When we add 25 inside $-(x^2 - 10x + 25)$, it's like we actually *subtracted* 25 from the whole expression (because of the minus sign outside). So, to keep things fair, we have to add 25 back outside!
So, $-(x^2 - 10x + 25) + 25$ becomes $-(x-5)^2 + 25$.
4. Let's do the same clever trick for the 'y' part. We have $-5y^2 - 30y$. Let's take out $-5$: $-5(y^2 + 6y)$. To make $y^2 + 6y$ a perfect square, we take half of the number next to 'y' (which is 6), square it: $(6/2)^2 = 3^2 = 9$. So, we add 9 inside.
When we add 9 inside $-5(y^2 + 6y + 9)$, it's like we actually *subtracted* $5 \times 9 = 45$ from the whole expression. So, we need to add 45 back outside to balance it.
So, $-5(y^2 + 6y + 9) + 45$ becomes $-5(y+3)^2 + 45$.
5. Now, let's put all these new parts back into our original math rule:
$f(x, y)= -(x-5)^2 + 25 + -5(y+3)^2 + 45 - 62$
$f(x, y)= -(x-5)^2 - 5(y+3)^2 + 25 + 45 - 62$
$f(x, y)= -(x-5)^2 - 5(y+3)^2 + 70 - 62$
$f(x, y)= -(x-5)^2 - 5(y+3)^2 + 8$
6. Look at this new, simpler form! We have $-(x-5)^2$ and $-5(y+3)^2$.

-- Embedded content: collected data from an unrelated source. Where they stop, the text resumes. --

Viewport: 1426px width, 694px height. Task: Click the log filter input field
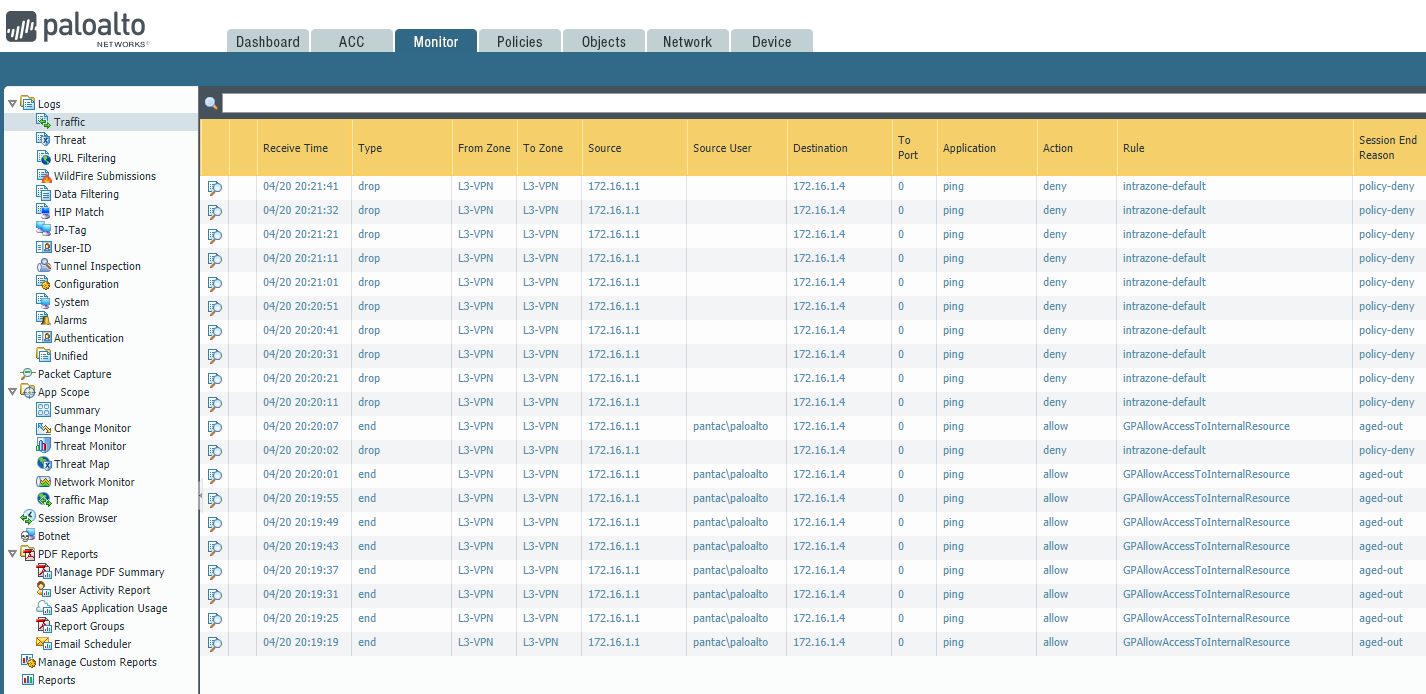click(820, 104)
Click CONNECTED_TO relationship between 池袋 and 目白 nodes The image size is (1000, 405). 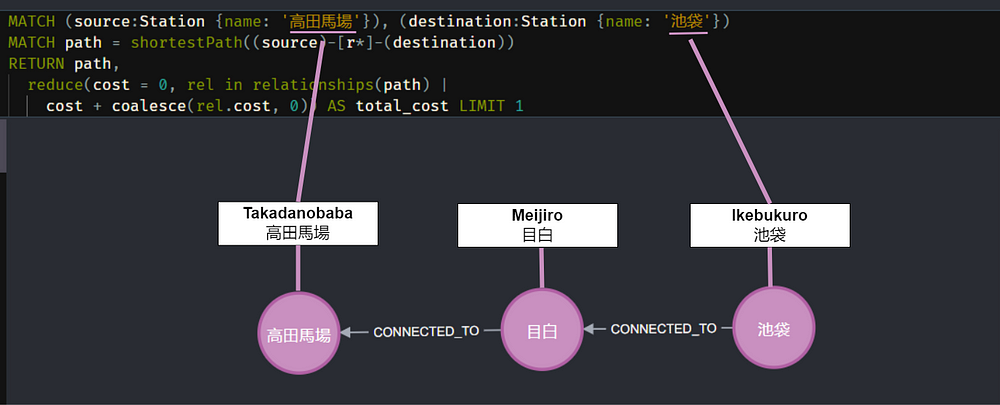click(663, 328)
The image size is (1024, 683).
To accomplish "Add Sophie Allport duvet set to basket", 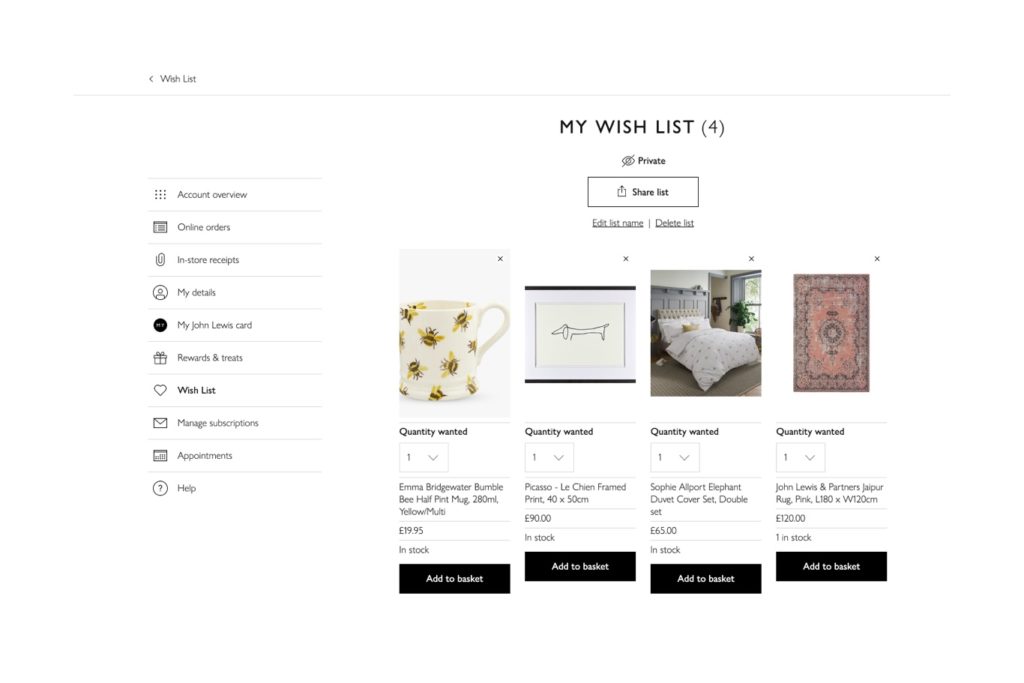I will (x=705, y=578).
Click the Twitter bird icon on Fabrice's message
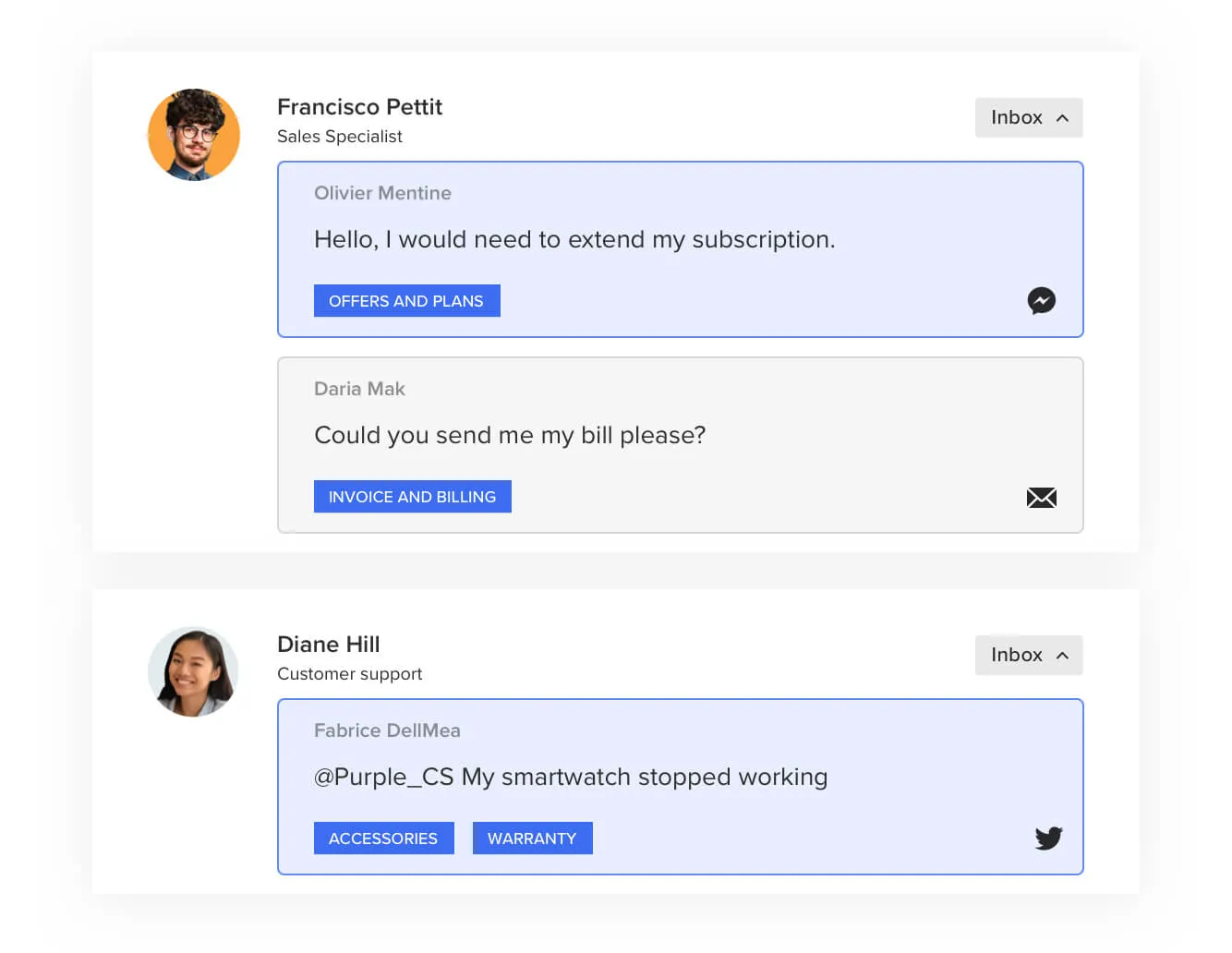 click(1048, 838)
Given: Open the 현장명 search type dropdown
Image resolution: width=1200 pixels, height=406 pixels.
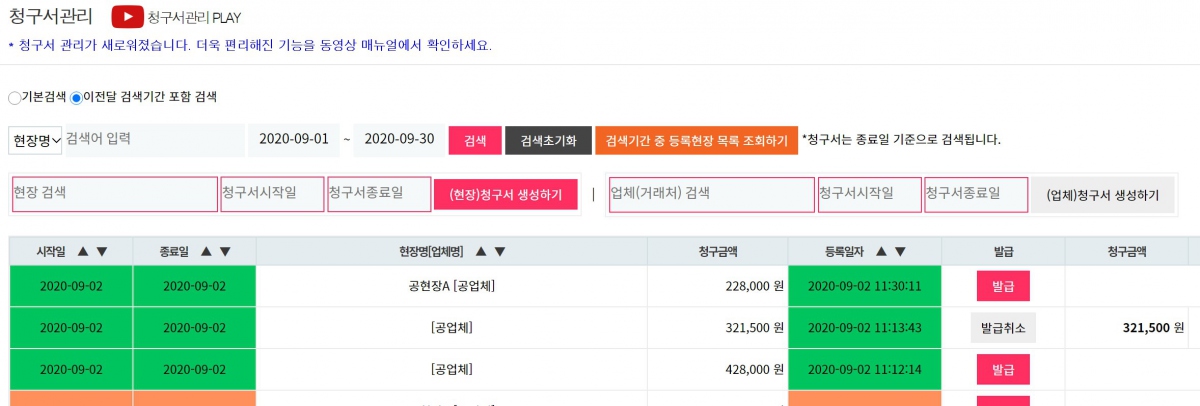Looking at the screenshot, I should point(36,140).
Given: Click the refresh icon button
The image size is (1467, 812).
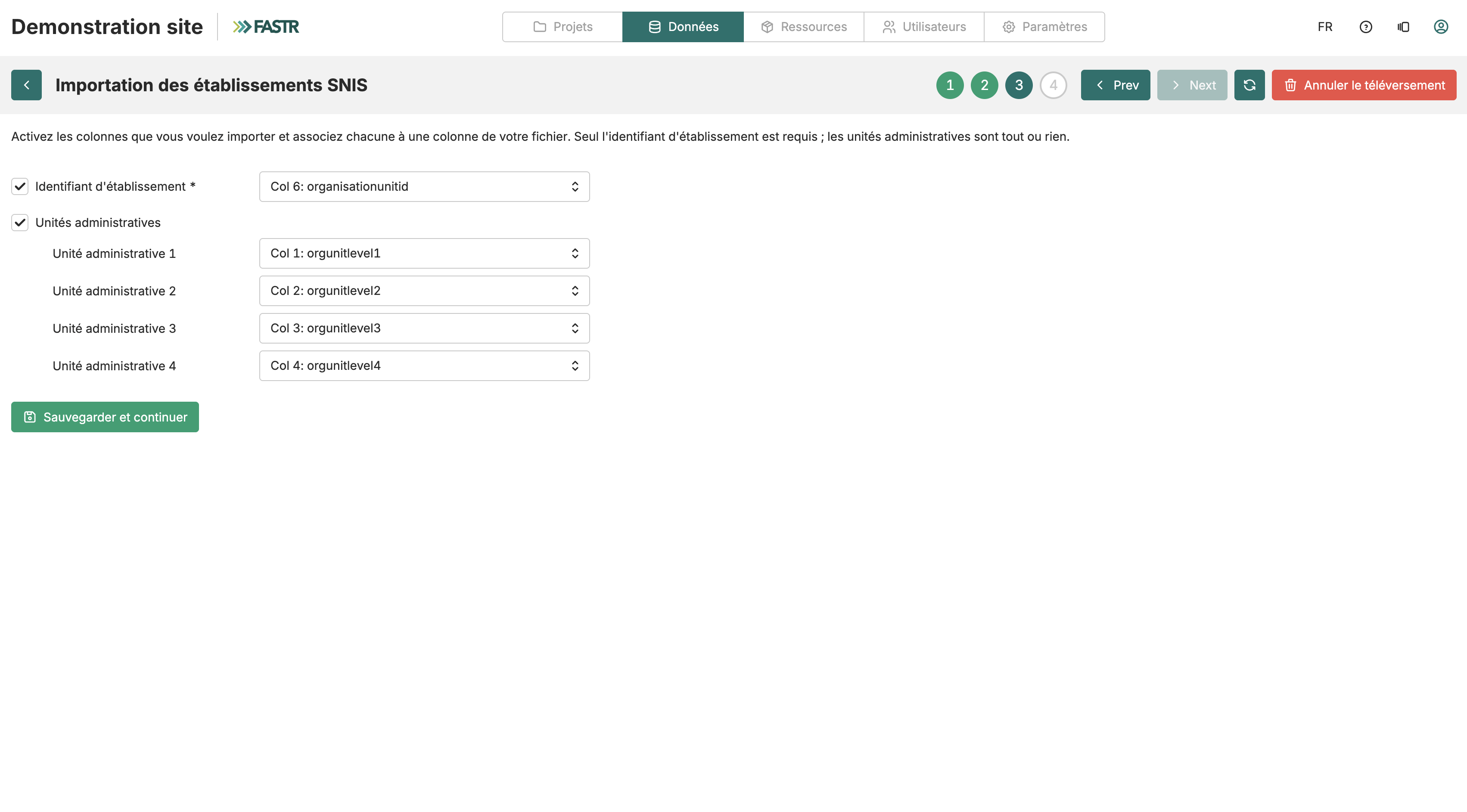Looking at the screenshot, I should tap(1249, 85).

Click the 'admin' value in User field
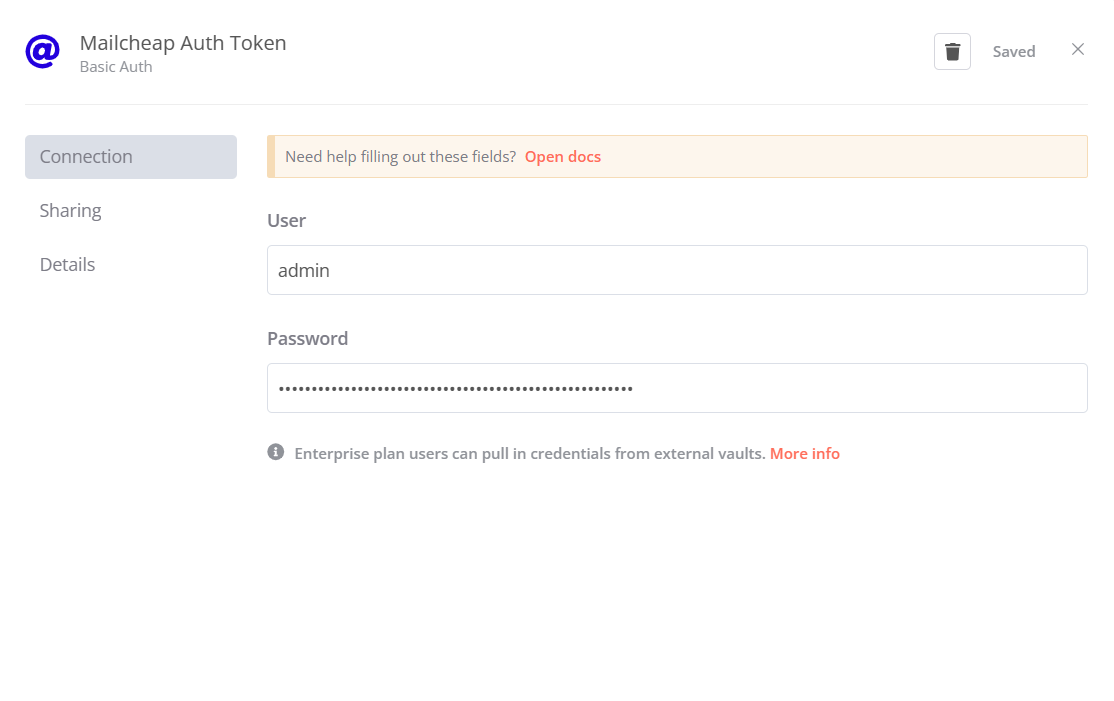(x=304, y=270)
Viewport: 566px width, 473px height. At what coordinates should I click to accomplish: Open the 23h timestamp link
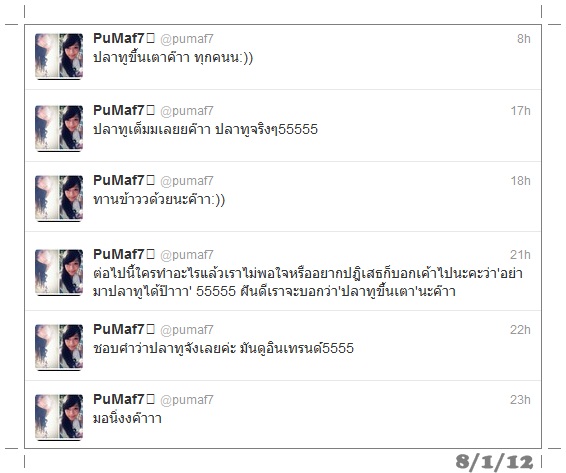520,400
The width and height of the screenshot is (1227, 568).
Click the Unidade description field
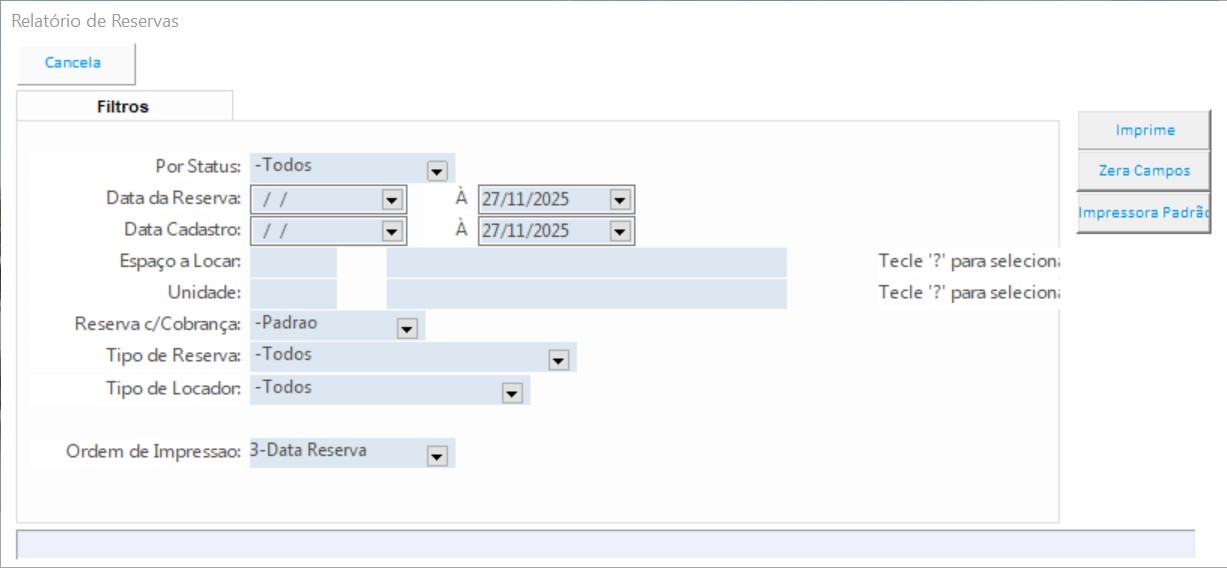click(586, 294)
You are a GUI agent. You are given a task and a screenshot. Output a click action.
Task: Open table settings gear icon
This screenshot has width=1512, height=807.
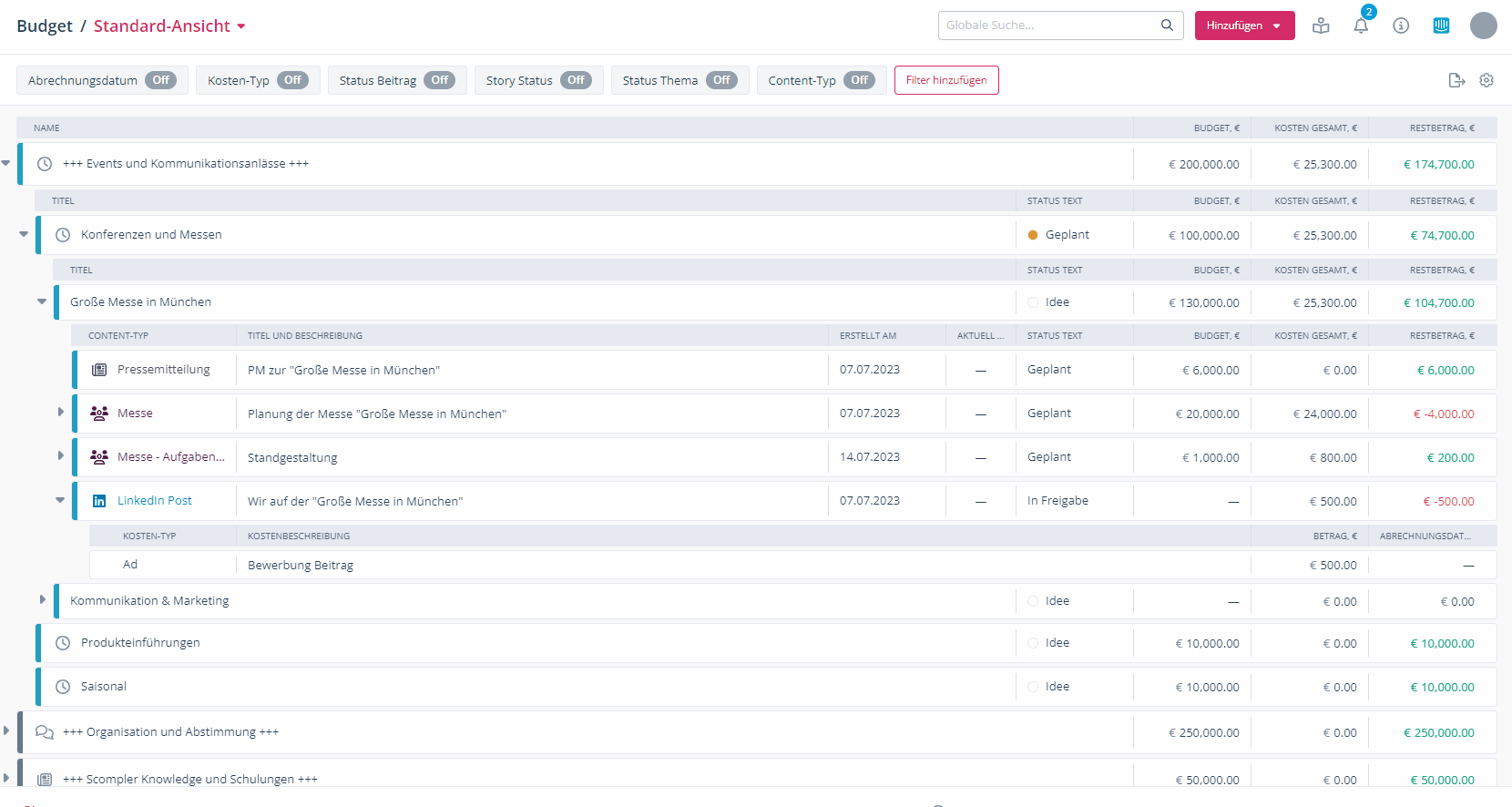(1486, 80)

Here's the cool part: any number squared, like $(x-5)^2$, is always zero or positive. The same goes for $(y+3)^2$.
Because there's a minus sign in front of both terms, $-(x-5)^2$ will always be zero or negative. And $-5(y+3)^2$ will also always be zero or negative.
To make $f(x, y)$ as big as possible (since we're adding 8), we want these negative parts to be zero. That means we want to get rid of them!
This happens when $x-5=0$, which means $x=5$.
And when $y+3=0$, which means $y=-3$.
7. So, the special point (the "critical point") where these negative parts disappear is $(5, -3)$.
8. At this point, $f(5, -3) = -(5-5)^2 - 5(-3+3)^2 + 8 = -0 - 5(0) + 8 = 8$.
9. Since any other values of x and y would make $-(x-5)^2$ and $-5(y+3)^2$ negative (which would make $f(x,y)$ smaller than 8), this point $(5, -3)$ is the highest point the function can reach, making it a maximum.